▶ [Goal]: Write out these lines verbatim, from the line with "810x592 pixels." up to and including the line with "Looking at the screenshot, I should (1226, 34).".

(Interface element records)

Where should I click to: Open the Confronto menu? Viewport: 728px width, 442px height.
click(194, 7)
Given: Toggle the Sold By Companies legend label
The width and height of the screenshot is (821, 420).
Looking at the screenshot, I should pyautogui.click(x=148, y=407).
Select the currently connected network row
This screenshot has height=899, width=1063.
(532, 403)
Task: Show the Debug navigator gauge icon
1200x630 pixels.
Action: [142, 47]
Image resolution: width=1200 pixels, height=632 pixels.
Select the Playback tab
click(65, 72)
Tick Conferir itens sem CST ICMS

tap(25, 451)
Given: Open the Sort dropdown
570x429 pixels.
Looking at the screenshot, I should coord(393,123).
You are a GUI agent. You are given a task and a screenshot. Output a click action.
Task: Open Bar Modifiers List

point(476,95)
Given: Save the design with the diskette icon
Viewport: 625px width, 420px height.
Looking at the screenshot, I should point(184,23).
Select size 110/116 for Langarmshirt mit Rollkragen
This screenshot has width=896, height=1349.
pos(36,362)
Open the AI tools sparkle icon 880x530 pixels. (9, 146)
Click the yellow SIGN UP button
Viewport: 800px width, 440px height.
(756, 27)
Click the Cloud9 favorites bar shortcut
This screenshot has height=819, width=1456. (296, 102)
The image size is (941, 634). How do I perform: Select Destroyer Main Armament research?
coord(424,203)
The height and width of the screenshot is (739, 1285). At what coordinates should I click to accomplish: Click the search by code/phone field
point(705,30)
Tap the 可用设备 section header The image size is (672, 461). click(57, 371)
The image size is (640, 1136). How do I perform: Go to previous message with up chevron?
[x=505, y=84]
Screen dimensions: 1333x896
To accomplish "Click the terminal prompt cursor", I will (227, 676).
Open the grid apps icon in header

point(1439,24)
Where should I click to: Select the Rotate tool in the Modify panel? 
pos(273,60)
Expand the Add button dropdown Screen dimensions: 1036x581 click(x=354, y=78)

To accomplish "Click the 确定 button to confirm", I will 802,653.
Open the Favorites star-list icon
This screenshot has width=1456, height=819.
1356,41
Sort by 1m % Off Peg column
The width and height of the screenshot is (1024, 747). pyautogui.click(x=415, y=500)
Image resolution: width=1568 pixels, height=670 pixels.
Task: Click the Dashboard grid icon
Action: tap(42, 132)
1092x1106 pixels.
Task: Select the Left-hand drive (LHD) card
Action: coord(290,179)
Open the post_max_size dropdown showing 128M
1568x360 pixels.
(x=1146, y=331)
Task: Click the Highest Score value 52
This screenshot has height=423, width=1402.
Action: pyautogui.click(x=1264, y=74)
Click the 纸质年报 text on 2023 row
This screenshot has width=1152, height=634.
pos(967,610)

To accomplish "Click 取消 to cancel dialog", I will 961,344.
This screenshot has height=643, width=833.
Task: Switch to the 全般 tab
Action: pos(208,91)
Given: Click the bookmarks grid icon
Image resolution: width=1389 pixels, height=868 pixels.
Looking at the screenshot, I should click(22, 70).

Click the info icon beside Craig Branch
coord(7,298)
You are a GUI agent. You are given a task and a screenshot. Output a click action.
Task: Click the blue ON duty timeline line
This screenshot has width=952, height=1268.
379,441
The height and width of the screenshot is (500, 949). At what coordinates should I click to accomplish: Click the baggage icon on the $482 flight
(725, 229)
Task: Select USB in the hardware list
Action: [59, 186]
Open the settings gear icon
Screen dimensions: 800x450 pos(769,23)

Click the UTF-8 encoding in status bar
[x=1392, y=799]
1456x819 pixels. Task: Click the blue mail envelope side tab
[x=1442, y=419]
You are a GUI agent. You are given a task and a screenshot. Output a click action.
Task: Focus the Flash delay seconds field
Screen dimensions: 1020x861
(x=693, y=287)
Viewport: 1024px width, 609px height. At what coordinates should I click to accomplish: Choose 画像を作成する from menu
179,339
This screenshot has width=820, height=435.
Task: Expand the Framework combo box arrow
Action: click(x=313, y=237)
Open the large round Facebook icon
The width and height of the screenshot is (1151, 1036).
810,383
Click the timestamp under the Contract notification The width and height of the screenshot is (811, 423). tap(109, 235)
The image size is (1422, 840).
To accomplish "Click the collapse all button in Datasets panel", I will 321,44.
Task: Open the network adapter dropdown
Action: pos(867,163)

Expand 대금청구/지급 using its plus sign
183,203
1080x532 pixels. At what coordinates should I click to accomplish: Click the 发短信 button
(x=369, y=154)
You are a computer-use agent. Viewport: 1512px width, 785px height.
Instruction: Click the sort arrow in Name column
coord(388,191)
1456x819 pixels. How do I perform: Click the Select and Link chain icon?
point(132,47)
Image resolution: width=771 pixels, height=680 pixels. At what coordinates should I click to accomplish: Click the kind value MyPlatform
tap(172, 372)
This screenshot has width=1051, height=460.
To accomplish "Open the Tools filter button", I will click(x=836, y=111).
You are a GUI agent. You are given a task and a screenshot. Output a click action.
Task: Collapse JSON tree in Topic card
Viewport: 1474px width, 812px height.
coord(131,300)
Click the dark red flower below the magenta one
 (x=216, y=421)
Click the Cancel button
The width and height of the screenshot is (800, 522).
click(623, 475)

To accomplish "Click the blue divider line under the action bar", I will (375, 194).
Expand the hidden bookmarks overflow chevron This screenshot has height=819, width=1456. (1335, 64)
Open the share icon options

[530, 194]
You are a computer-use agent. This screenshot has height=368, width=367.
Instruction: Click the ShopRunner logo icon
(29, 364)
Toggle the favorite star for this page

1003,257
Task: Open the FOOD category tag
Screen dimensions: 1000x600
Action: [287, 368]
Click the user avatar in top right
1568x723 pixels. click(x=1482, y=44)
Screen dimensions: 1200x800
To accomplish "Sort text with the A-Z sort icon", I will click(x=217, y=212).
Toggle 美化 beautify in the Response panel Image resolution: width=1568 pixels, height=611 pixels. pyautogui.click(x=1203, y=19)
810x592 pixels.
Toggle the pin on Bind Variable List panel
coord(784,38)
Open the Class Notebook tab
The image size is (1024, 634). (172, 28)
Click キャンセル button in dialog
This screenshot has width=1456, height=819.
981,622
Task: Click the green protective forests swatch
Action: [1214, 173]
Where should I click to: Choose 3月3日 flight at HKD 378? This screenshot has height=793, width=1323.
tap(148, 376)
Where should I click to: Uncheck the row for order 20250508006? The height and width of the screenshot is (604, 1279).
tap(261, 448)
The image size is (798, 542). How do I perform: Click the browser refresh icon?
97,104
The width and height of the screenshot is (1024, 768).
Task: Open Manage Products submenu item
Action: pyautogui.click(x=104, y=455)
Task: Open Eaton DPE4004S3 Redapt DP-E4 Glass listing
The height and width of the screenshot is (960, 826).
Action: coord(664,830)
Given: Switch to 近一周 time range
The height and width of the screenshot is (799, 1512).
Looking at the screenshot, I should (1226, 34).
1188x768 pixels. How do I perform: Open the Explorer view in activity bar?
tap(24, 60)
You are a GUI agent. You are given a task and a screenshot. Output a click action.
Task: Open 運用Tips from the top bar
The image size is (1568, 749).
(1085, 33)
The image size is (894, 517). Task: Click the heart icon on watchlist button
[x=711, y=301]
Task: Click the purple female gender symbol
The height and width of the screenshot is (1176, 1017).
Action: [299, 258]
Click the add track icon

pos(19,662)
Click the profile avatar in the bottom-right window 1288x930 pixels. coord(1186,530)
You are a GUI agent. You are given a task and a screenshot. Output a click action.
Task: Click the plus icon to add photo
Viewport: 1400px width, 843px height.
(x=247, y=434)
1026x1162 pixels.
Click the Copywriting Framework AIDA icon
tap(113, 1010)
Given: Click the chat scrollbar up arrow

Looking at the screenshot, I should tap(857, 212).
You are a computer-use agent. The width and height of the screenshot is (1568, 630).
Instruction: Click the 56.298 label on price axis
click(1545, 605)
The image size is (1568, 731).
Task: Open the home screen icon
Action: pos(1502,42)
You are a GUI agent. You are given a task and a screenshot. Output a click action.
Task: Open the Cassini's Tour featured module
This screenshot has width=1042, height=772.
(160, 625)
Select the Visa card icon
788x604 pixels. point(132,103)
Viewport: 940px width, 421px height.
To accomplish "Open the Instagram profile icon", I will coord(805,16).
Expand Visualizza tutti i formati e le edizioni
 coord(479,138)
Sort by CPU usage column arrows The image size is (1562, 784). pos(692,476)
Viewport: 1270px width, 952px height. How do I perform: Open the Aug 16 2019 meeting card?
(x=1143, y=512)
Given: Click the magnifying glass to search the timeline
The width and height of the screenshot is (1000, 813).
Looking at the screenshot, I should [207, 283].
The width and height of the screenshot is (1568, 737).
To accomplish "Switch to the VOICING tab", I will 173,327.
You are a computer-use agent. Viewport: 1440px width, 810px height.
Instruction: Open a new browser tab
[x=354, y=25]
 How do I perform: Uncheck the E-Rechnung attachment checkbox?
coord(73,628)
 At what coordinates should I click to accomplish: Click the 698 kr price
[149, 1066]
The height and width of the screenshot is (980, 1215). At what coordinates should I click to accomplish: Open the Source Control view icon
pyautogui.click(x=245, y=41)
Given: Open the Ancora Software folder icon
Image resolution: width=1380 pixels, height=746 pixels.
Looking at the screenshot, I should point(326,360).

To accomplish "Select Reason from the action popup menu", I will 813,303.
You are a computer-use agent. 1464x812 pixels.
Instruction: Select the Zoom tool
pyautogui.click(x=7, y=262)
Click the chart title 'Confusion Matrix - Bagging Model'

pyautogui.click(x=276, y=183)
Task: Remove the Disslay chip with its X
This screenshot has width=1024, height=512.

▶ [Answer to the task]:
810x592 pixels.
Toggle the pin on Bind Variable List panel
coord(784,38)
Open the Class Notebook tab
The image size is (1024, 634). (172, 28)
Click キャンセル button in dialog
This screenshot has width=1456, height=819.
981,622
Task: Click the green protective forests swatch
Action: [1214, 173]
Where should I click to: Choose 3月3日 flight at HKD 378? This screenshot has height=793, width=1323.
tap(148, 376)
Where should I click to: Uncheck the row for order 20250508006? The height and width of the screenshot is (604, 1279).
tap(261, 448)
The image size is (798, 542). How do I perform: Click the browser refresh icon?
97,104
The width and height of the screenshot is (1024, 768).
Task: Open Manage Products submenu item
Action: pyautogui.click(x=104, y=455)
Task: Open Eaton DPE4004S3 Redapt DP-E4 Glass listing
The height and width of the screenshot is (960, 826).
Action: coord(664,830)
Given: Switch to 近一周 time range
The height and width of the screenshot is (799, 1512).
Looking at the screenshot, I should (1226, 34).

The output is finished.